Think Sergio Leone meets Chuck Jones with traces of Chinatown thrown in, and you'll begin to understand what director Gore Verbinski has wrought, an animated western that plays with genre clichés and assembles some of the year's most vivid imagery.
Rango, from another script that feels as if it has been composed by tossing ingredients into a Cuisinart, is made tolerable by its blend of silly humor, arch wit, savvy movie references and a few major surprises. The movie can be fun, but it's difficult to imagine that the littlest kids will get much beyond the cartoon antics supplied by Verbinski, who proved himself a master of visual comedy in a couple of Pirates of the Caribbean movies.
Did I mention that Rango's hero is a lizard voiced by Johnny Depp, an actor who's no stranger to nutty proceedings?

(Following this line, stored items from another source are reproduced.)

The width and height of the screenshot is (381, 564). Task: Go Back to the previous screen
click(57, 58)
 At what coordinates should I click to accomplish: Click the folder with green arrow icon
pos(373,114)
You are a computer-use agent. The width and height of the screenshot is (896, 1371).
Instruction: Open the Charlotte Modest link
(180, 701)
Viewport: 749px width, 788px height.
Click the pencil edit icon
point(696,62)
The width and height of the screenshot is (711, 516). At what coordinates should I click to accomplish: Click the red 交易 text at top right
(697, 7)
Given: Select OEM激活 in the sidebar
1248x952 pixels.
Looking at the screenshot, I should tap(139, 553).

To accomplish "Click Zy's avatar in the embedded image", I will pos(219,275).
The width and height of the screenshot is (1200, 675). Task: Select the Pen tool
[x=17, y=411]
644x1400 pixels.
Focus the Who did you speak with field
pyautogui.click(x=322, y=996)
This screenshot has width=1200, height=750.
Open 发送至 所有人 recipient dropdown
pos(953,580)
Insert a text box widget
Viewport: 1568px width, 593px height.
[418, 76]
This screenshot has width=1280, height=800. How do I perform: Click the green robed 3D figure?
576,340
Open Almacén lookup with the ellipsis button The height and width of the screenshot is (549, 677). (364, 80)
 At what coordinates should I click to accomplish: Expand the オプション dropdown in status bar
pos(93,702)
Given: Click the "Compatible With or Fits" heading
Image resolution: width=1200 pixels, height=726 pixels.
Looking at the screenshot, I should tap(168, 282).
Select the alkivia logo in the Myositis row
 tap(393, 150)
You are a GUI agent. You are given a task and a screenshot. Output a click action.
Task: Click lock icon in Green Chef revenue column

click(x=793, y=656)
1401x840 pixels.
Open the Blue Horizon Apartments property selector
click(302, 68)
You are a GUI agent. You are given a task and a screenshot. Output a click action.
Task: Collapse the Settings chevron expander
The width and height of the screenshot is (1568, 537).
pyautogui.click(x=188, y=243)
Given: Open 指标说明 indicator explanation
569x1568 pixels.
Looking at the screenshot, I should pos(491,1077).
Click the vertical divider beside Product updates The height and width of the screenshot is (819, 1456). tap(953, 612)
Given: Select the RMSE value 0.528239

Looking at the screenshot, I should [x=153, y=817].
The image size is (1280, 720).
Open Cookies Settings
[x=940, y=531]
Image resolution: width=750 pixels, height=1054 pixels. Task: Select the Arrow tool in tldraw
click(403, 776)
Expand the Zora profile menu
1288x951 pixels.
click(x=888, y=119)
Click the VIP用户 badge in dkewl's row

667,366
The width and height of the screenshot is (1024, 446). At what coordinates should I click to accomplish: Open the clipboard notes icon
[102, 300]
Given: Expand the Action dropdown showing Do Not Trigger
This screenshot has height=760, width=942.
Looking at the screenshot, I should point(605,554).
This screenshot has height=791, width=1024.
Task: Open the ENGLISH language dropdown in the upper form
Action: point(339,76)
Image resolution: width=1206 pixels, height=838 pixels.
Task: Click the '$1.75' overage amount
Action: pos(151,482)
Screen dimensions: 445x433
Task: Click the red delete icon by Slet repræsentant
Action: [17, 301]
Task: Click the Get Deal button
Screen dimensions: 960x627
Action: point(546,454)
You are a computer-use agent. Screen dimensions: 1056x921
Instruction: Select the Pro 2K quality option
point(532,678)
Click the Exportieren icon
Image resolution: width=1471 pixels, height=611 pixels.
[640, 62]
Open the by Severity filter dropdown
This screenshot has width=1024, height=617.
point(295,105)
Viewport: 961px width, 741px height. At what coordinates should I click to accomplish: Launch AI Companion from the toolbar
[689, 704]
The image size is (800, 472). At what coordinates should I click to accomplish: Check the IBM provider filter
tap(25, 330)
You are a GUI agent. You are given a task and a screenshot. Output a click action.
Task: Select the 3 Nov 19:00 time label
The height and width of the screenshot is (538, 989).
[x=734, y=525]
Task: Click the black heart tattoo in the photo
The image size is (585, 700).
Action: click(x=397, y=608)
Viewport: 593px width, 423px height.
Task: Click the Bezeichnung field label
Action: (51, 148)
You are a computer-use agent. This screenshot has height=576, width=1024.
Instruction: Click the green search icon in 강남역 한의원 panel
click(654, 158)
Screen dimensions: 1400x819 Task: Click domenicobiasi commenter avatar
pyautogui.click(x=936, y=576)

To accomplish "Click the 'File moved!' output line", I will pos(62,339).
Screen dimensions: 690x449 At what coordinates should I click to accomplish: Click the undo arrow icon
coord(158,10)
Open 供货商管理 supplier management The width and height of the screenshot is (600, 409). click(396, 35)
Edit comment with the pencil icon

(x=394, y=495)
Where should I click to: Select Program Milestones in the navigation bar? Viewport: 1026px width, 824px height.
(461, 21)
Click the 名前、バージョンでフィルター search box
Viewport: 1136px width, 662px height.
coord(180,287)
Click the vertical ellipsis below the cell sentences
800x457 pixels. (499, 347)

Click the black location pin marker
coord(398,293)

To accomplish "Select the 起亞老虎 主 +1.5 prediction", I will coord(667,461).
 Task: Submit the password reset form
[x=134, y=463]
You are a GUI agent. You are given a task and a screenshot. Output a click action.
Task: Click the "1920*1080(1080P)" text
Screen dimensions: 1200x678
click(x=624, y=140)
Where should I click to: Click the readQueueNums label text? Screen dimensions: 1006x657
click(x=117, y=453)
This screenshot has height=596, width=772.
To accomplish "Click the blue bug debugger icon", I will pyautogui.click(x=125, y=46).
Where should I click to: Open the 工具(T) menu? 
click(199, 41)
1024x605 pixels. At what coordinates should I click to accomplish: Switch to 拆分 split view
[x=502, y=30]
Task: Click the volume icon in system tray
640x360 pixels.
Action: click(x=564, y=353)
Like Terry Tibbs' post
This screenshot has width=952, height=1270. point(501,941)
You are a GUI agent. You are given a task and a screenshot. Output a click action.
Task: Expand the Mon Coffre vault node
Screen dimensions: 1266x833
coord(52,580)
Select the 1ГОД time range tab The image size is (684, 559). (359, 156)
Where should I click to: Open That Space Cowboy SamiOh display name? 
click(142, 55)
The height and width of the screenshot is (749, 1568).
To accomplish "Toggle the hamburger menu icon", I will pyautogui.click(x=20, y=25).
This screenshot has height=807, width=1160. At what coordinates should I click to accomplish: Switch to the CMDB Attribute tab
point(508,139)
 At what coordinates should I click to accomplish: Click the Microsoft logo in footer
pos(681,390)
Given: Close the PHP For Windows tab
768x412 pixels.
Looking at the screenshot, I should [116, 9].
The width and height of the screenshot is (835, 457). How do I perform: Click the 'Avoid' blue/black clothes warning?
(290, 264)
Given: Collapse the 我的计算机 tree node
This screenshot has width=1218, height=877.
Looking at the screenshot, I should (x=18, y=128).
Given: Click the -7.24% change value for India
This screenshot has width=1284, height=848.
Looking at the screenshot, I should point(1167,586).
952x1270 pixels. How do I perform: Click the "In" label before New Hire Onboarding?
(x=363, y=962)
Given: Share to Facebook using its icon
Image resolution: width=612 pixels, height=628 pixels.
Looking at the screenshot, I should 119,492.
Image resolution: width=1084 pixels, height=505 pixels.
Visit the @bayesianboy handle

Well, that's what Verbinski gives us, a bug-eyed wannabe gunslinger who - I'm giving away nothing here - ultimately saves the day.
Expelled from his terrarium early in the movie, the lizard - apparently a pet chameleon - wanders into the desert where he winds up in the aptly named town of Dirt, a dusty outpost that's on the verge of running out of water.
Our lizard hero tells a tall tale, defends the town from a ravenous hawk (sort of), winds up as sheriff and begins fulfilling his destiny, something he's been encouraged to do by a sagacious armadillo called Roadkill (Alfred Molina).
Verbinski doesn't skimp on characters. In fact, he overloads the screen with everything from rats to bats. There's Beans (Isla Fisher), a spunky lizard gal who's trying to save her daddy's ranch. Ned Beatty gives voice to the town's mayor, a turtle with a big hat and an ego to match, and Bill Nighy gives sinister life to the hired gun in the piece, the frightening Rattlesnake Jake.
This highlight reel only skims the surface of a big-time voice cast that also includes Abigail Preslin, Ray Winstone, Harry Dean Stanton and Timothy Olyphant - not to mention a mariachi band composed of four owls.
Visually striking, Rango eventually floods the screen with action that includes a heavy barrage of gun fire that's appropriate to a genre spoof, but a bit much for little kids. Rattlesnake Jake gave me the willies, so I'm assuming that younger kids may find him scary, as well. And some of the language is ... well ... indelicate.
Somewhere around the three-quarter mark my enjoyment flagged, maybe because the story suffers from literary indigestion: It's overstuffed.
Still, Verbinski deserves credit for turning Rango into an impressively creative entertainment whose excesses are redeemed by the twang of its best dialog and the sheer wildness of its heart.